The district court dismissed Dehorney’s wrongful foreclosure claim as
barred by res judicata. During the pendency of this appeal, this court decided
Perez v. Mortgage Electronic Registration Systems, Inc.,
959 F.3d 334, 340 (9th
Cir. 2020), which held that “California law does not permit preemptive actions to
challenge a party’s authority to pursue foreclosure before a foreclosure has taken
place.” Here, Dehorney’s prior state court action was resolved before the
foreclosure occurred. Accordingly, we vacate and remand for the district court to
consider in the first instance the application of Perez to Dehorney’s wrongful
foreclosure claim in the context of California’s primary rights theory.

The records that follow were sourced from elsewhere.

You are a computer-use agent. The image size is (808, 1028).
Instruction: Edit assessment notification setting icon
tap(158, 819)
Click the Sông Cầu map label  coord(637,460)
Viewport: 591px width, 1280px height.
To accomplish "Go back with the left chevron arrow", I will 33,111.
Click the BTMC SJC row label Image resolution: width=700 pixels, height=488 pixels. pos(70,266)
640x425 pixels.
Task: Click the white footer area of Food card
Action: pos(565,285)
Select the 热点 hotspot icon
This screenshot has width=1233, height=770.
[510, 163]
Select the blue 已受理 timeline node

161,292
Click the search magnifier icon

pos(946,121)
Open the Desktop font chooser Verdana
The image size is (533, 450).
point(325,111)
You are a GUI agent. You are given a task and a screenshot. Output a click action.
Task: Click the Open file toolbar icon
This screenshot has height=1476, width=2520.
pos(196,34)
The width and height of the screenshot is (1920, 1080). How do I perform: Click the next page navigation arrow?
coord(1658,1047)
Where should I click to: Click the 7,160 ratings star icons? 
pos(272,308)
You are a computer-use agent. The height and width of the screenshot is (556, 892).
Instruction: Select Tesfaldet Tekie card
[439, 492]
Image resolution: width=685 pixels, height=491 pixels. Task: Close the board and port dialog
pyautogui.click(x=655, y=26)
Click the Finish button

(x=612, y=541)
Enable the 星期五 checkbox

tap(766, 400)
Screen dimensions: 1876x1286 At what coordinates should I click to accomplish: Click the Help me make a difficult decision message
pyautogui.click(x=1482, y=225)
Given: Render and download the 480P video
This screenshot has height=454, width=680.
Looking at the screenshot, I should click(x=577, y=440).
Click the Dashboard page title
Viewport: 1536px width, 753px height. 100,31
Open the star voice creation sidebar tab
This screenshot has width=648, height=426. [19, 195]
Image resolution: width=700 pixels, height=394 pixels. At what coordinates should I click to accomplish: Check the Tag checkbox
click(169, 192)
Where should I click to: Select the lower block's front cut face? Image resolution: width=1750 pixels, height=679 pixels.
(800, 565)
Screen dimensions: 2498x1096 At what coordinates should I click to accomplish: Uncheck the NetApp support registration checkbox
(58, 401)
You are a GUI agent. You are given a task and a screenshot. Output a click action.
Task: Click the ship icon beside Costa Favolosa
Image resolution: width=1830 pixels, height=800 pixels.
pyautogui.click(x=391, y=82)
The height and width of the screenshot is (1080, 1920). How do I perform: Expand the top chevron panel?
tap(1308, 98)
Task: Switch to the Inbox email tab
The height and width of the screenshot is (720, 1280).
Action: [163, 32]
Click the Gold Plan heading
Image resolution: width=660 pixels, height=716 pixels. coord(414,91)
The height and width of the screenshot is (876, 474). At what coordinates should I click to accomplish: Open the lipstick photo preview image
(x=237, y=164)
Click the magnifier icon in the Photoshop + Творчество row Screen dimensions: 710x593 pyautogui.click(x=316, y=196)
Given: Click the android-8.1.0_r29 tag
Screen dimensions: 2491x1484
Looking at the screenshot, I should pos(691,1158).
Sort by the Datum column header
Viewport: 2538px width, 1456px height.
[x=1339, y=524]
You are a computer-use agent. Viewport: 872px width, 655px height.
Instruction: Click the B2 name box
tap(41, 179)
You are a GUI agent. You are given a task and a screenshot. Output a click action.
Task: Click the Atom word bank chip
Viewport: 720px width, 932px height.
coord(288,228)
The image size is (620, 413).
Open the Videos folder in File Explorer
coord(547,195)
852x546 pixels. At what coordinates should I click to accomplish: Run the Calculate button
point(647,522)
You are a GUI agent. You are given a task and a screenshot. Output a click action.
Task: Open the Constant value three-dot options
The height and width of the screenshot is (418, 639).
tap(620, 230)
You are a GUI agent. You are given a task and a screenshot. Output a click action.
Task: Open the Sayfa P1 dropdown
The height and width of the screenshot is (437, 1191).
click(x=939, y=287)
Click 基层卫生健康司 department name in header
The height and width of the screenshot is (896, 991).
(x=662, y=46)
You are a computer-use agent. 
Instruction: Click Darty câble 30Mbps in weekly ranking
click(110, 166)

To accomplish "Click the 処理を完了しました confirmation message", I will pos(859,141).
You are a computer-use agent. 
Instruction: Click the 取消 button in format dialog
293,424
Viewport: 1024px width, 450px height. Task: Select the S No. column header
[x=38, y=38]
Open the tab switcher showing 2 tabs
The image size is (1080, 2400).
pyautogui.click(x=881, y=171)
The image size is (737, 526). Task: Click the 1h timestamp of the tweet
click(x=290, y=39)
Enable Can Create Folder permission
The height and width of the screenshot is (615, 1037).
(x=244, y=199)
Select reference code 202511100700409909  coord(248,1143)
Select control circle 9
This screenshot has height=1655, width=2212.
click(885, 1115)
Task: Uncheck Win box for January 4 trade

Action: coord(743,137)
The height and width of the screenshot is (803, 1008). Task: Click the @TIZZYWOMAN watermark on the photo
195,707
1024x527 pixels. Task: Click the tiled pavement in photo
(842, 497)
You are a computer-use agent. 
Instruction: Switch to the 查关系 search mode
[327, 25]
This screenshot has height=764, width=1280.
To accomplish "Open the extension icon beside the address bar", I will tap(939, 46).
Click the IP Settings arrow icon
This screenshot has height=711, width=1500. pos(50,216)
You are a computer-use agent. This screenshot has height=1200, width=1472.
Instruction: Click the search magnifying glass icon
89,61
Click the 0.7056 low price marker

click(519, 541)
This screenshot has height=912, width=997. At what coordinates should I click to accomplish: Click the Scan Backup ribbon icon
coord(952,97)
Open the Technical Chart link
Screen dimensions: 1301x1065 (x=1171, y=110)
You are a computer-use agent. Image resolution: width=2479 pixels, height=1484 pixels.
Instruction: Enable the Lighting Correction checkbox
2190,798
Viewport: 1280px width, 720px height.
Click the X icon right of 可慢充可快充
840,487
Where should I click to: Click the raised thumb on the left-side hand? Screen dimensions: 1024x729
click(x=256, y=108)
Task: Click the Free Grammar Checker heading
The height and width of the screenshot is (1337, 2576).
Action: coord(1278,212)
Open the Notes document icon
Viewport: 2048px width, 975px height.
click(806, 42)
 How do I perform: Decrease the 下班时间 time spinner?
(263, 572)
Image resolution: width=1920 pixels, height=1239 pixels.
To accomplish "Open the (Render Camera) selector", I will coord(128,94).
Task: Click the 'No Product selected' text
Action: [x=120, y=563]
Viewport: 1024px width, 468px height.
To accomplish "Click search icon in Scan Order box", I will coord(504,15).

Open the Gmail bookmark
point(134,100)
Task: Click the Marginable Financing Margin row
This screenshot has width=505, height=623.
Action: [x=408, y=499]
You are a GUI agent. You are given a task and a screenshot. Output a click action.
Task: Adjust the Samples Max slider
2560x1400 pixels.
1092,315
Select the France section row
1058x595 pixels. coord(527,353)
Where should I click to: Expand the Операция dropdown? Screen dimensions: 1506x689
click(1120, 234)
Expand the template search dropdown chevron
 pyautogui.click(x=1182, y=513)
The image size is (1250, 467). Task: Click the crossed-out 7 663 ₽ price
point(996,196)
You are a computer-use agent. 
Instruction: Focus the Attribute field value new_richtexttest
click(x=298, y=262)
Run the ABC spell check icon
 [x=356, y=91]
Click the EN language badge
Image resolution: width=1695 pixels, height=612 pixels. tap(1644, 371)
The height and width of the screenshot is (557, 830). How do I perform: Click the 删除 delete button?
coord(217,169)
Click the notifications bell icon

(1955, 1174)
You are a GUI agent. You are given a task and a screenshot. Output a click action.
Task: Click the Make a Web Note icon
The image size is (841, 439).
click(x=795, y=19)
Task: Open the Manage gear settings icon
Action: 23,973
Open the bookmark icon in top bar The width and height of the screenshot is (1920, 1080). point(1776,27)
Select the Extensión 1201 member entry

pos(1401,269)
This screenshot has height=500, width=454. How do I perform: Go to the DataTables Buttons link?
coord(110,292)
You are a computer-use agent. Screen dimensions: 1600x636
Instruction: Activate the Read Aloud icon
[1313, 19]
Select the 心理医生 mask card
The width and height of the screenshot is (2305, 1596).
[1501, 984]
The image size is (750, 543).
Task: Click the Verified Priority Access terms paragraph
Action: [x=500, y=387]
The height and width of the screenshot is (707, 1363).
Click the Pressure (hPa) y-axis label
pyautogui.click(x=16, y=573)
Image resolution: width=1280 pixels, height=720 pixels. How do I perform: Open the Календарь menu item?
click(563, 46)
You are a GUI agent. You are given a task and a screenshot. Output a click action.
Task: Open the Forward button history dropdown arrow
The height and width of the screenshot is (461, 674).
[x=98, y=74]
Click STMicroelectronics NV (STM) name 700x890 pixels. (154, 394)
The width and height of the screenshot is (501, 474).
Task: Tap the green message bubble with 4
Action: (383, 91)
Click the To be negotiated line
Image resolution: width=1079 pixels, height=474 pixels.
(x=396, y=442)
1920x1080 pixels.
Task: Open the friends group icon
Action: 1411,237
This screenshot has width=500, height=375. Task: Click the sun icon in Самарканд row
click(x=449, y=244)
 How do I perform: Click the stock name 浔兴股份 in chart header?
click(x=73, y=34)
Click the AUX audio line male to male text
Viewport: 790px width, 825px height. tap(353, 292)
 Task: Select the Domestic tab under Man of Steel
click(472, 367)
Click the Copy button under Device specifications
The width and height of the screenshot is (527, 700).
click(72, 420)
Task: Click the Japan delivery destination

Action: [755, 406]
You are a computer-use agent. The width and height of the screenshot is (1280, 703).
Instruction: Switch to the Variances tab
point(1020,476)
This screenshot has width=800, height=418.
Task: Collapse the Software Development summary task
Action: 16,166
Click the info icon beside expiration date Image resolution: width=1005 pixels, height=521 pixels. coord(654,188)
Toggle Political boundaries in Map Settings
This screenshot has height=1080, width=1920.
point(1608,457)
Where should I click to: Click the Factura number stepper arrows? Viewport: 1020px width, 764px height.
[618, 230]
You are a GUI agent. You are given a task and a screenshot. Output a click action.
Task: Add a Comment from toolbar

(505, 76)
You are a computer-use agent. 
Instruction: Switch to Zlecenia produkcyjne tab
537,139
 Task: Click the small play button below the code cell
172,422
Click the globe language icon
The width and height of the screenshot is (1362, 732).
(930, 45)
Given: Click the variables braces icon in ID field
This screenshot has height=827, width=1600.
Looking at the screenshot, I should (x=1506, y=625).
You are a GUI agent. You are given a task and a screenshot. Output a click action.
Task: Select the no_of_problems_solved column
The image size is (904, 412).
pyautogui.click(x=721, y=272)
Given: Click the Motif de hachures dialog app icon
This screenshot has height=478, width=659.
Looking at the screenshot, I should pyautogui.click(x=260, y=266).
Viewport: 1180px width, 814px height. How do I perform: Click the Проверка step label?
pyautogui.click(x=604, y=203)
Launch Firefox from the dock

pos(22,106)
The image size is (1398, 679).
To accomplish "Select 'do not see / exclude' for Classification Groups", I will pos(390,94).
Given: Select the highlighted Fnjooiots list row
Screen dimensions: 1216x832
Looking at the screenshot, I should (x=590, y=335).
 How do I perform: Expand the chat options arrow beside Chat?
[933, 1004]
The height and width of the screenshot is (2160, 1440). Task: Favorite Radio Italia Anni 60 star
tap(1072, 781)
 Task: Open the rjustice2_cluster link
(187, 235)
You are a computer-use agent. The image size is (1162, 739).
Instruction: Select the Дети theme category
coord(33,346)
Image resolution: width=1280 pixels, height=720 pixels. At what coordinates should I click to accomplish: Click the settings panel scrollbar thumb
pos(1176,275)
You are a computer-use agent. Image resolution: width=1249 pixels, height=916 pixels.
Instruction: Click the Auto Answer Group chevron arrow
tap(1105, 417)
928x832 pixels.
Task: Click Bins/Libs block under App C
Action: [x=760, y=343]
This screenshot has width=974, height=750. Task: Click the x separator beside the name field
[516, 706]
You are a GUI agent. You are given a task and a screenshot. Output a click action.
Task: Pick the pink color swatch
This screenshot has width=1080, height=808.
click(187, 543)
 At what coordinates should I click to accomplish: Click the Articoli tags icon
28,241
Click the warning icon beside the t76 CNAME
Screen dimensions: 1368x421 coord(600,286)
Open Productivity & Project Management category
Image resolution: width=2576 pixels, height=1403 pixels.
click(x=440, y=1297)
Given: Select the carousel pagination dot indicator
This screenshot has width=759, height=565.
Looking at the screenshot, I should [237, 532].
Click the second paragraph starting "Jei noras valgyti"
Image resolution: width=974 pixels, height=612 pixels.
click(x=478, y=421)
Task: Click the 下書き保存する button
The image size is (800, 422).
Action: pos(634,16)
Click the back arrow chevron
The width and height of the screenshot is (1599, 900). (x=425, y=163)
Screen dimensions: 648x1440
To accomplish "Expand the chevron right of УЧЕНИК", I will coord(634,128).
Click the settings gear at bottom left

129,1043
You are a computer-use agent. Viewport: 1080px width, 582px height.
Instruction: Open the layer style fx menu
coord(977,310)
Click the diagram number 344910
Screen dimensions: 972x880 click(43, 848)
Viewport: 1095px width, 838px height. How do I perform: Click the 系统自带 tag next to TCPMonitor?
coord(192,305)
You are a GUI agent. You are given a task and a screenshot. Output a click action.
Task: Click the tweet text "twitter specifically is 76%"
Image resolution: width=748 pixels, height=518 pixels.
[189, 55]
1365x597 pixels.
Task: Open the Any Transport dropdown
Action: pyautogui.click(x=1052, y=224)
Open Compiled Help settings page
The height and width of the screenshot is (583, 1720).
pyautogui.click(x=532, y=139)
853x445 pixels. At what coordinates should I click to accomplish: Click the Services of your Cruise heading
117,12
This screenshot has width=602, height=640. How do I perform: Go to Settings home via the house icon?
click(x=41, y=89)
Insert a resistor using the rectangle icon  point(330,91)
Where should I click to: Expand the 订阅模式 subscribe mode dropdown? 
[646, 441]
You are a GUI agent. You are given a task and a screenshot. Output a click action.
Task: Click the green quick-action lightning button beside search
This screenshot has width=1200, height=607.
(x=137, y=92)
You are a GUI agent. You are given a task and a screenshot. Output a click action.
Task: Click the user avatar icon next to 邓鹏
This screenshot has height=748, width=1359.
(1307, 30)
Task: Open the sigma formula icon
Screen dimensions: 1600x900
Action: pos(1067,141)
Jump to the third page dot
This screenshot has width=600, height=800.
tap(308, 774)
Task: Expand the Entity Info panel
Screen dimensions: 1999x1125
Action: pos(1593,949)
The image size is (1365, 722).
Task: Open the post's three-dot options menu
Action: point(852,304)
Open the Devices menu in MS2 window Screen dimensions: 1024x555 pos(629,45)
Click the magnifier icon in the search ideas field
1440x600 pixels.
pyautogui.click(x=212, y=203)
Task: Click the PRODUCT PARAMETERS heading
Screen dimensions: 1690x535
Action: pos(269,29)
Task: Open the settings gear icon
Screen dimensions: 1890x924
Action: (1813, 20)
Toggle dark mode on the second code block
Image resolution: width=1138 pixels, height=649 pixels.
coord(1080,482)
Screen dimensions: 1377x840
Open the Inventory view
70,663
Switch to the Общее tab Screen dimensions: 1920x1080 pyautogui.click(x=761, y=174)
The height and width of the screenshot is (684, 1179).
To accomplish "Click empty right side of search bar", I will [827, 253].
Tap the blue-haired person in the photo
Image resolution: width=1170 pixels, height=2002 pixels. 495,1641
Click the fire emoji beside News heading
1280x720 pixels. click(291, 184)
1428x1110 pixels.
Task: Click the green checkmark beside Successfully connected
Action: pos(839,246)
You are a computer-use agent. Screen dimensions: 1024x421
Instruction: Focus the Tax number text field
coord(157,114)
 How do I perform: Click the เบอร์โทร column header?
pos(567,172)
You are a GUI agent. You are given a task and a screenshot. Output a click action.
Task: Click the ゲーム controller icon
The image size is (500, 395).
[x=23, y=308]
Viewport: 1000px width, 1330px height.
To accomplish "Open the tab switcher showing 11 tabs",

We also vacate the district court’s dismissal with prejudice of Dehorney’s
Fair Credit Reporting Act (“FCRA”) claim for failure to comply with a court order
because dismissal with prejudice was not warranted under the circumstances. See
Yourish, 191 F.3d at 990 (setting forth the five factors to be considered prior to
dismissing a case for failure to comply with a court order). Although Dehorney
did not comply with the district court’s order to amend the FCRA claim and file an
amended complaint, the record demonstrates that the district court provided
Dehorney, a pro se litigant who received service by mail, with only seven calendar
days to amend. Accordingly, we vacate and remand for the district court to allow
Dehorney leave to amend the FCRA claim only.
3 19-55312
In sum, we affirm the district court’s dismissal as to Dehorney’s claims for
conspiracy, injunctive relief, cancellation of instrument, production of the note,
quiet title, and violation of the FDCPA, but vacate and remand for further
proceedings as to the claims for wrongful foreclosure and violation of the FCRA.
We do not consider matters not specifically and distinctly raised and argued
in the opening brief, or arguments and allegations raised for the first time on appeal
or in the reply brief. See Padgett v. Wright,
587 F.3d 983, 985 n.2 (9th Cir. 2009).
The parties shall bear their own costs on appeal.
AFFIRMED in part, VACATED in part, and REMANDED.